→ ASSIGNMENT
In the material below, find the line with "This screenshot has width=1025, height=418." and the line with "1024x576 pixels.", then output those two lines and every line between them, exactly.

→ MATERIAL FOR THE TASK
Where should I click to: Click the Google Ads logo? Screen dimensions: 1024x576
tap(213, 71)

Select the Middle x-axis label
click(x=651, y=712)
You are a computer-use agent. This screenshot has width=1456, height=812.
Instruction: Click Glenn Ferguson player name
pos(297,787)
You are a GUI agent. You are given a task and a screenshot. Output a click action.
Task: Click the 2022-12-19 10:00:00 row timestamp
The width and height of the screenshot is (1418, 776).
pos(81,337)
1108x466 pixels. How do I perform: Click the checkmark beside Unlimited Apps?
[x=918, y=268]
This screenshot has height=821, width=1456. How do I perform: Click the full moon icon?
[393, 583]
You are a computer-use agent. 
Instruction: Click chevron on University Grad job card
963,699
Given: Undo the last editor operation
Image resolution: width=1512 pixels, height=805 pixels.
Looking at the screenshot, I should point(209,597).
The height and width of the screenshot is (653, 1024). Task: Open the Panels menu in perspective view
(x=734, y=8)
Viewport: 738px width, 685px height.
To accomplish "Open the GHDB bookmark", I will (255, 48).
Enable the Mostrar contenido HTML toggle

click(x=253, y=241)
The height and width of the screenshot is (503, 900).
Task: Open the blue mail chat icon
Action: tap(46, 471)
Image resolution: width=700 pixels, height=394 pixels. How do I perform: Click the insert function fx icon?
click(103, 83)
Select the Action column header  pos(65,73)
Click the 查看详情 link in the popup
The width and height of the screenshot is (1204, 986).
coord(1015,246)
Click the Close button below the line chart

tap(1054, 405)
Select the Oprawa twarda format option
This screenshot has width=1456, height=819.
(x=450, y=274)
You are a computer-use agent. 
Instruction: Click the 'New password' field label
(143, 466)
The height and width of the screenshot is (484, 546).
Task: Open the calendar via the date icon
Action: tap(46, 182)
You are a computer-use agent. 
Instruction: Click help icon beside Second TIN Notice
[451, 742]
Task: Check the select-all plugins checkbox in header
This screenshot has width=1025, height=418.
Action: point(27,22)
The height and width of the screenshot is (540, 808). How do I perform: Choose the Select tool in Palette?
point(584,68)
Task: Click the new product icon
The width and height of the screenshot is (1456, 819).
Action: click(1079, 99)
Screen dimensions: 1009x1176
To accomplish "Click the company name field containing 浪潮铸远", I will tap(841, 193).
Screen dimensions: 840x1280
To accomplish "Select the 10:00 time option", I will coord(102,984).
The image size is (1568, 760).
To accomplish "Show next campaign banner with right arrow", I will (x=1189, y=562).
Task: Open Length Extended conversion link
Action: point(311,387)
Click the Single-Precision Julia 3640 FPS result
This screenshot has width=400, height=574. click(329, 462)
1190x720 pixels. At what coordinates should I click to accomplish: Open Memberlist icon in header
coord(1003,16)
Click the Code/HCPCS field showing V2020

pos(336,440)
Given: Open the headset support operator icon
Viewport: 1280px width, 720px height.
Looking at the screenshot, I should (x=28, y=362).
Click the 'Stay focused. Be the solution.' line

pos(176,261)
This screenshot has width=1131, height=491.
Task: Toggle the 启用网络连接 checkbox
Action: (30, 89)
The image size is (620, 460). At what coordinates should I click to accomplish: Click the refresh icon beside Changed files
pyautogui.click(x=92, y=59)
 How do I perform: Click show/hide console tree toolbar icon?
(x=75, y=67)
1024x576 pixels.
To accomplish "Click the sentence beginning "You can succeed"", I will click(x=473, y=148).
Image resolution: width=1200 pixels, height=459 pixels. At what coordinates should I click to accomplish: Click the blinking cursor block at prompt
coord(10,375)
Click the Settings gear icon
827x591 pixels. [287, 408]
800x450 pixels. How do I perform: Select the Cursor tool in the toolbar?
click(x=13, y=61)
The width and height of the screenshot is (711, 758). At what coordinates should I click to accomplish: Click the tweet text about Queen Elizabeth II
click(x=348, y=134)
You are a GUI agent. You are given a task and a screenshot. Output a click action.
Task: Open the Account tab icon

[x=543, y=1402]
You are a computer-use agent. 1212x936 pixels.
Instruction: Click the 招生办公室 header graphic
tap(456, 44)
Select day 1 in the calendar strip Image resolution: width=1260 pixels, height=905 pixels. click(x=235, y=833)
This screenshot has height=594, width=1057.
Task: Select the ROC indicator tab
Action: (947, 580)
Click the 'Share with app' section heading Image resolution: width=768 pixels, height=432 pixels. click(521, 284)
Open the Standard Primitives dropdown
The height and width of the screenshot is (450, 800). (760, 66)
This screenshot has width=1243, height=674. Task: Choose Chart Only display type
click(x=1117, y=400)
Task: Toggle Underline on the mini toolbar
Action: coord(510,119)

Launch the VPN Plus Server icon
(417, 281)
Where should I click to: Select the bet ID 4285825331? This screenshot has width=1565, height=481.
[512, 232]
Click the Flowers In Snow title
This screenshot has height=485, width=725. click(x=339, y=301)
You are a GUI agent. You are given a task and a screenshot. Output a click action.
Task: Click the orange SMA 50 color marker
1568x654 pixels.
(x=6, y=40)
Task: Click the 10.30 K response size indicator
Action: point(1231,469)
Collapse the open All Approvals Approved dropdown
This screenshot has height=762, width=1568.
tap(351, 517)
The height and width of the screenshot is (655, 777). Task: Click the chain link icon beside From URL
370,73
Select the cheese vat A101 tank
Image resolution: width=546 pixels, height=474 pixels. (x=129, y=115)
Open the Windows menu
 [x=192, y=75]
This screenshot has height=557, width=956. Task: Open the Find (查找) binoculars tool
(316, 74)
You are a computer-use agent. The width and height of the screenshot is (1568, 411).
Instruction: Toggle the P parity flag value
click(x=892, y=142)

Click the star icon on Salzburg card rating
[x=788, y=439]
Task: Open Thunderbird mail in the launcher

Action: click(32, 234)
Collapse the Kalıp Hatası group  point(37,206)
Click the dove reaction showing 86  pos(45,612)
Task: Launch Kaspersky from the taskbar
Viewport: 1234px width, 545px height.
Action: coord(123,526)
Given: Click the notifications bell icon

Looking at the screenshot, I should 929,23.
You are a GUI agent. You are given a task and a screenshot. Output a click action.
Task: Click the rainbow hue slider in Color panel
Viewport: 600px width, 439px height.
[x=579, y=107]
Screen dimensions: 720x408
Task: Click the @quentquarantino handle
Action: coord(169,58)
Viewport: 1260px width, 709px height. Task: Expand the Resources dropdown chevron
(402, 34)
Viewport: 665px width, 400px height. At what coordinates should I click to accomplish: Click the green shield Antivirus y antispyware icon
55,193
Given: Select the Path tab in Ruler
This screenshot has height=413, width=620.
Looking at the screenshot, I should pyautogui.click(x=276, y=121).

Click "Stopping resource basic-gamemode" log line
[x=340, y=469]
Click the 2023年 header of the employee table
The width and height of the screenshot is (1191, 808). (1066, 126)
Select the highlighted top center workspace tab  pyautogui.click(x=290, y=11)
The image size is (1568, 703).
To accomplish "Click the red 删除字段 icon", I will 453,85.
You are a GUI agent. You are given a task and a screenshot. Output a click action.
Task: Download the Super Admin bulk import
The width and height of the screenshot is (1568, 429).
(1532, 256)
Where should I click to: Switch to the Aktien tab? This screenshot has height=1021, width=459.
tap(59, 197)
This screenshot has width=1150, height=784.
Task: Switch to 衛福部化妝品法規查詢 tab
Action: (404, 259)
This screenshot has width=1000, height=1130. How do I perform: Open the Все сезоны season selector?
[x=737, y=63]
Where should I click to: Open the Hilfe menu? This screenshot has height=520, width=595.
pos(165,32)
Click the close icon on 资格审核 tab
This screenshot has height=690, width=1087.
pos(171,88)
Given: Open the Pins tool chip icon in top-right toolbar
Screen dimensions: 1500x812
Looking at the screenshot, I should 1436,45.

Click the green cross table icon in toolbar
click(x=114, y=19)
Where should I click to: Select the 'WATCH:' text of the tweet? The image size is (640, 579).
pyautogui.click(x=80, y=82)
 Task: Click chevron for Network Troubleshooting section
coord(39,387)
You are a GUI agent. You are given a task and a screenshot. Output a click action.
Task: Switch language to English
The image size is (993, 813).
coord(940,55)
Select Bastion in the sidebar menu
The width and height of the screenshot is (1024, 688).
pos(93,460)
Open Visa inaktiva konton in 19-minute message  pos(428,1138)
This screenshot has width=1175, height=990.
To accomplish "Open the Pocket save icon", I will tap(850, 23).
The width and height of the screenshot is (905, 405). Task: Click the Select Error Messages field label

→ REPLY
This screenshot has width=1025, height=418.
Action: point(27,22)
The height and width of the screenshot is (540, 808). How do I perform: Choose the Select tool in Palette?
point(584,68)
Task: Click the new product icon
The width and height of the screenshot is (1456, 819).
Action: click(1079, 99)
Screen dimensions: 1009x1176
To accomplish "Click the company name field containing 浪潮铸远", I will tap(841, 193).
Screen dimensions: 840x1280
To accomplish "Select the 10:00 time option", I will coord(102,984).
The image size is (1568, 760).
To accomplish "Show next campaign banner with right arrow", I will (x=1189, y=562).
Task: Open Length Extended conversion link
Action: point(311,387)
Click the Single-Precision Julia 3640 FPS result
This screenshot has width=400, height=574. click(329, 462)
1190x720 pixels. At what coordinates should I click to accomplish: Open Memberlist icon in header
coord(1003,16)
Click the Code/HCPCS field showing V2020

pos(336,440)
Given: Open the headset support operator icon
Viewport: 1280px width, 720px height.
Looking at the screenshot, I should (x=28, y=362).
Click the 'Stay focused. Be the solution.' line

pos(176,261)
This screenshot has width=1131, height=491.
Task: Toggle the 启用网络连接 checkbox
Action: (30, 89)
The image size is (620, 460). At what coordinates should I click to accomplish: Click the refresh icon beside Changed files
pyautogui.click(x=92, y=59)
 How do I perform: Click show/hide console tree toolbar icon?
(x=75, y=67)
1024x576 pixels.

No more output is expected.